> Task data
○ ○ ○ ○

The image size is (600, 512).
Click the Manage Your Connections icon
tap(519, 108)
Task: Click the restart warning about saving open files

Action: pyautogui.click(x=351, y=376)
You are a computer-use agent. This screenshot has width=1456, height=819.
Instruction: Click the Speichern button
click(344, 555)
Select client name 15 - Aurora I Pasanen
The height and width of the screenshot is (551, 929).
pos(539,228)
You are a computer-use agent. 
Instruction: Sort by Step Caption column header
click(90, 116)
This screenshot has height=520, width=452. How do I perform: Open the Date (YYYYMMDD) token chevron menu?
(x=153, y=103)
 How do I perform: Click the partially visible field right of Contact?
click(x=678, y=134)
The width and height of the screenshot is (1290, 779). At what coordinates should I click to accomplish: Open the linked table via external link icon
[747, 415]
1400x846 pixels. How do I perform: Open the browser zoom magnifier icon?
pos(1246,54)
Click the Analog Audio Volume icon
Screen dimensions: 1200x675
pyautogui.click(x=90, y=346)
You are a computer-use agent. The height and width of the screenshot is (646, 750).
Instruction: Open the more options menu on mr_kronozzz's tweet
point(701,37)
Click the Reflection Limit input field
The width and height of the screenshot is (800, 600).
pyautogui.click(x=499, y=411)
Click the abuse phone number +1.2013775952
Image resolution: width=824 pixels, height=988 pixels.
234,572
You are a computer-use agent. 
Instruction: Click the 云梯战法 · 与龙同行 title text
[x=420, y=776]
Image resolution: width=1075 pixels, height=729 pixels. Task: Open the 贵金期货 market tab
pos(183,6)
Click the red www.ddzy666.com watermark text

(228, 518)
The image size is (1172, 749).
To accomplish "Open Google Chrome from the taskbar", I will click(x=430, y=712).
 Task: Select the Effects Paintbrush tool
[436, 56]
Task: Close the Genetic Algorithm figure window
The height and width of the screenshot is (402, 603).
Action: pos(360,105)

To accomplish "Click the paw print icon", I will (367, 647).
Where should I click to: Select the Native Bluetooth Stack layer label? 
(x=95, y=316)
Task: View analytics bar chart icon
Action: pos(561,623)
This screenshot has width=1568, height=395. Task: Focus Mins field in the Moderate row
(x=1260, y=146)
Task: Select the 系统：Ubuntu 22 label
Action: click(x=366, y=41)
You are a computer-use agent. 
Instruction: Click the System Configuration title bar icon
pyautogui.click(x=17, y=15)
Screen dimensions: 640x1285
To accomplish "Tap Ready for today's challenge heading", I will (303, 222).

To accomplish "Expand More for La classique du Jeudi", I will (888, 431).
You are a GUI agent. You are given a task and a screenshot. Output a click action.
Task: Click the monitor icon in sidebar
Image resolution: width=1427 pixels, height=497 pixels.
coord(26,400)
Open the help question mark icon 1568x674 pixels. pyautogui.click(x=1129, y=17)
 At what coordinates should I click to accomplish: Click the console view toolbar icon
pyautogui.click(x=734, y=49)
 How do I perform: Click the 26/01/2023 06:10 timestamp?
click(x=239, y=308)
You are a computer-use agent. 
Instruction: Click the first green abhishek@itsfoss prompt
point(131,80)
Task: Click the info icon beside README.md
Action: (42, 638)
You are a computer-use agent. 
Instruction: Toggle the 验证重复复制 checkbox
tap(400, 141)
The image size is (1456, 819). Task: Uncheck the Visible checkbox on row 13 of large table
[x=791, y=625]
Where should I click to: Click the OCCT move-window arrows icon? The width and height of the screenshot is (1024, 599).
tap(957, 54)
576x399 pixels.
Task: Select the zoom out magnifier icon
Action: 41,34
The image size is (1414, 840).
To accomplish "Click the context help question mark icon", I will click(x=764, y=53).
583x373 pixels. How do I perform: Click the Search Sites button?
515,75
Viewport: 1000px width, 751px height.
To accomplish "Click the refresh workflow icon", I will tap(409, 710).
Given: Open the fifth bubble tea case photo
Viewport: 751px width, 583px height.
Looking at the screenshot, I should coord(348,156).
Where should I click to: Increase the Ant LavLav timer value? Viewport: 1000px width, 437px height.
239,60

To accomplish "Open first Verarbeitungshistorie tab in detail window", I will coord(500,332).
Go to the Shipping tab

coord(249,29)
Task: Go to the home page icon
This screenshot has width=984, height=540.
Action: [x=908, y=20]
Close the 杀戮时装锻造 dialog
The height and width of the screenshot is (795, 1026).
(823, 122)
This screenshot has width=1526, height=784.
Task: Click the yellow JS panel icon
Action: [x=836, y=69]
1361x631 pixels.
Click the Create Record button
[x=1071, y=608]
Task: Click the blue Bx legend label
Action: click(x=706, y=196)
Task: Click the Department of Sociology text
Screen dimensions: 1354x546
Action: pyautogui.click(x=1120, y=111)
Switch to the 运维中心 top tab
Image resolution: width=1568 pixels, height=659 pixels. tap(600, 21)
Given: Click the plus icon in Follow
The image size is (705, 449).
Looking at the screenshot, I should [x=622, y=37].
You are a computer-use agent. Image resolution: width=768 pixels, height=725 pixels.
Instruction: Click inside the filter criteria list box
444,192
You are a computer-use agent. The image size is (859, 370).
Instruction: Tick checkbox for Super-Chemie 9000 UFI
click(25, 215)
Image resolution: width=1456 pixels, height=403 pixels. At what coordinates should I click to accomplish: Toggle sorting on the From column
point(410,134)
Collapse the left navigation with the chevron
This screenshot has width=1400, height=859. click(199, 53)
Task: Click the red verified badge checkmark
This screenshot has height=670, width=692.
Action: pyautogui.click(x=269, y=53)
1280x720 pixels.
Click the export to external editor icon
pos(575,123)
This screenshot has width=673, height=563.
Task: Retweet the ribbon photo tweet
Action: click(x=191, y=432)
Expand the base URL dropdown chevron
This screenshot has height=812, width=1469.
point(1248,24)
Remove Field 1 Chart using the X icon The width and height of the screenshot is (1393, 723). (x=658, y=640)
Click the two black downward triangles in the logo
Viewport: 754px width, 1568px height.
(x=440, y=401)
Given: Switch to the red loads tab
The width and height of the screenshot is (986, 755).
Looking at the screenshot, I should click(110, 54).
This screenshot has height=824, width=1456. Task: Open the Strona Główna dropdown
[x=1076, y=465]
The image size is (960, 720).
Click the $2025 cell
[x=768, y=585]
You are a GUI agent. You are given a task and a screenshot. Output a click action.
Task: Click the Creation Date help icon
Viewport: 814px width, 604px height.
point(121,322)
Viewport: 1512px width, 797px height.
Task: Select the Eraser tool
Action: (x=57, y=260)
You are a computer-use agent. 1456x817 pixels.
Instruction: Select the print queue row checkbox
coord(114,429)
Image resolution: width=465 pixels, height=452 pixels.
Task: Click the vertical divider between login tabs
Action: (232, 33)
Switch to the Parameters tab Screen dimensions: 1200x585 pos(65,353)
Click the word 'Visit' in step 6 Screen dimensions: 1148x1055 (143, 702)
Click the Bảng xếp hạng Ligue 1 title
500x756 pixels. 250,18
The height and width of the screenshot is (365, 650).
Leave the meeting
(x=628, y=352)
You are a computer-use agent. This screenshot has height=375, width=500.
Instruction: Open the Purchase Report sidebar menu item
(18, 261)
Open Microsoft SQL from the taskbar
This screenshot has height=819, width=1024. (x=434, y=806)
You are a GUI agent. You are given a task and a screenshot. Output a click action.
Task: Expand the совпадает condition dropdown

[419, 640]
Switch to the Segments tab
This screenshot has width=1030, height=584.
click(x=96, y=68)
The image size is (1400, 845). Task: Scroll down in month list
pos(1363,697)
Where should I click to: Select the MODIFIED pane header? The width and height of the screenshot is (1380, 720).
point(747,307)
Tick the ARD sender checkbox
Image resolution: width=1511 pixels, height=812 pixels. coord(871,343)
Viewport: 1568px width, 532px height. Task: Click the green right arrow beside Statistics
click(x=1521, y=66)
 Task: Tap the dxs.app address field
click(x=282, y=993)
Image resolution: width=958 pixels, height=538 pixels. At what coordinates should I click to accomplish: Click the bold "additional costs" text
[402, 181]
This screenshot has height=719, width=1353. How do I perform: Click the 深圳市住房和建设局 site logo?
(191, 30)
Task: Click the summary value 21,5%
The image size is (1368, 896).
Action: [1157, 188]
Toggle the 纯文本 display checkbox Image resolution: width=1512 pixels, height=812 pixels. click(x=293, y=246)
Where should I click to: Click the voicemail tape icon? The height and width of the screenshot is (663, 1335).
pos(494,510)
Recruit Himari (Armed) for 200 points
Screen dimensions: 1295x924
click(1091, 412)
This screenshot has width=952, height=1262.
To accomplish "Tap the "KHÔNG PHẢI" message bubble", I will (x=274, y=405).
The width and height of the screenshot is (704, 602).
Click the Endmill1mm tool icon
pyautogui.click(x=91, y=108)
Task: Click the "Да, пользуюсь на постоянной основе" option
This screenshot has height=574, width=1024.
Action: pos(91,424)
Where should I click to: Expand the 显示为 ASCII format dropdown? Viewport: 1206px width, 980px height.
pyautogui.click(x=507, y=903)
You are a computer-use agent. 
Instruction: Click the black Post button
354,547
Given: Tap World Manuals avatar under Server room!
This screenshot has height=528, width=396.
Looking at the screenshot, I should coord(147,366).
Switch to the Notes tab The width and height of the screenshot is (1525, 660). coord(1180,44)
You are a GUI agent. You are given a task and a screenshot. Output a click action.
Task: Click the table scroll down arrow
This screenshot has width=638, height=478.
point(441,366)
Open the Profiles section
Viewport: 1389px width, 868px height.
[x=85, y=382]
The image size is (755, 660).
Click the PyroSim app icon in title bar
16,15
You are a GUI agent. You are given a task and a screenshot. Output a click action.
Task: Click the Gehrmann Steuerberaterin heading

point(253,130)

○ ○ ○ ○

> What to produce
Go through the listing above and copy each line in which the string "question" is found.

> Written reply
Open the help question mark icon 1568x674 pixels. pyautogui.click(x=1129, y=17)
To accomplish "Click the context help question mark icon", I will click(x=764, y=53).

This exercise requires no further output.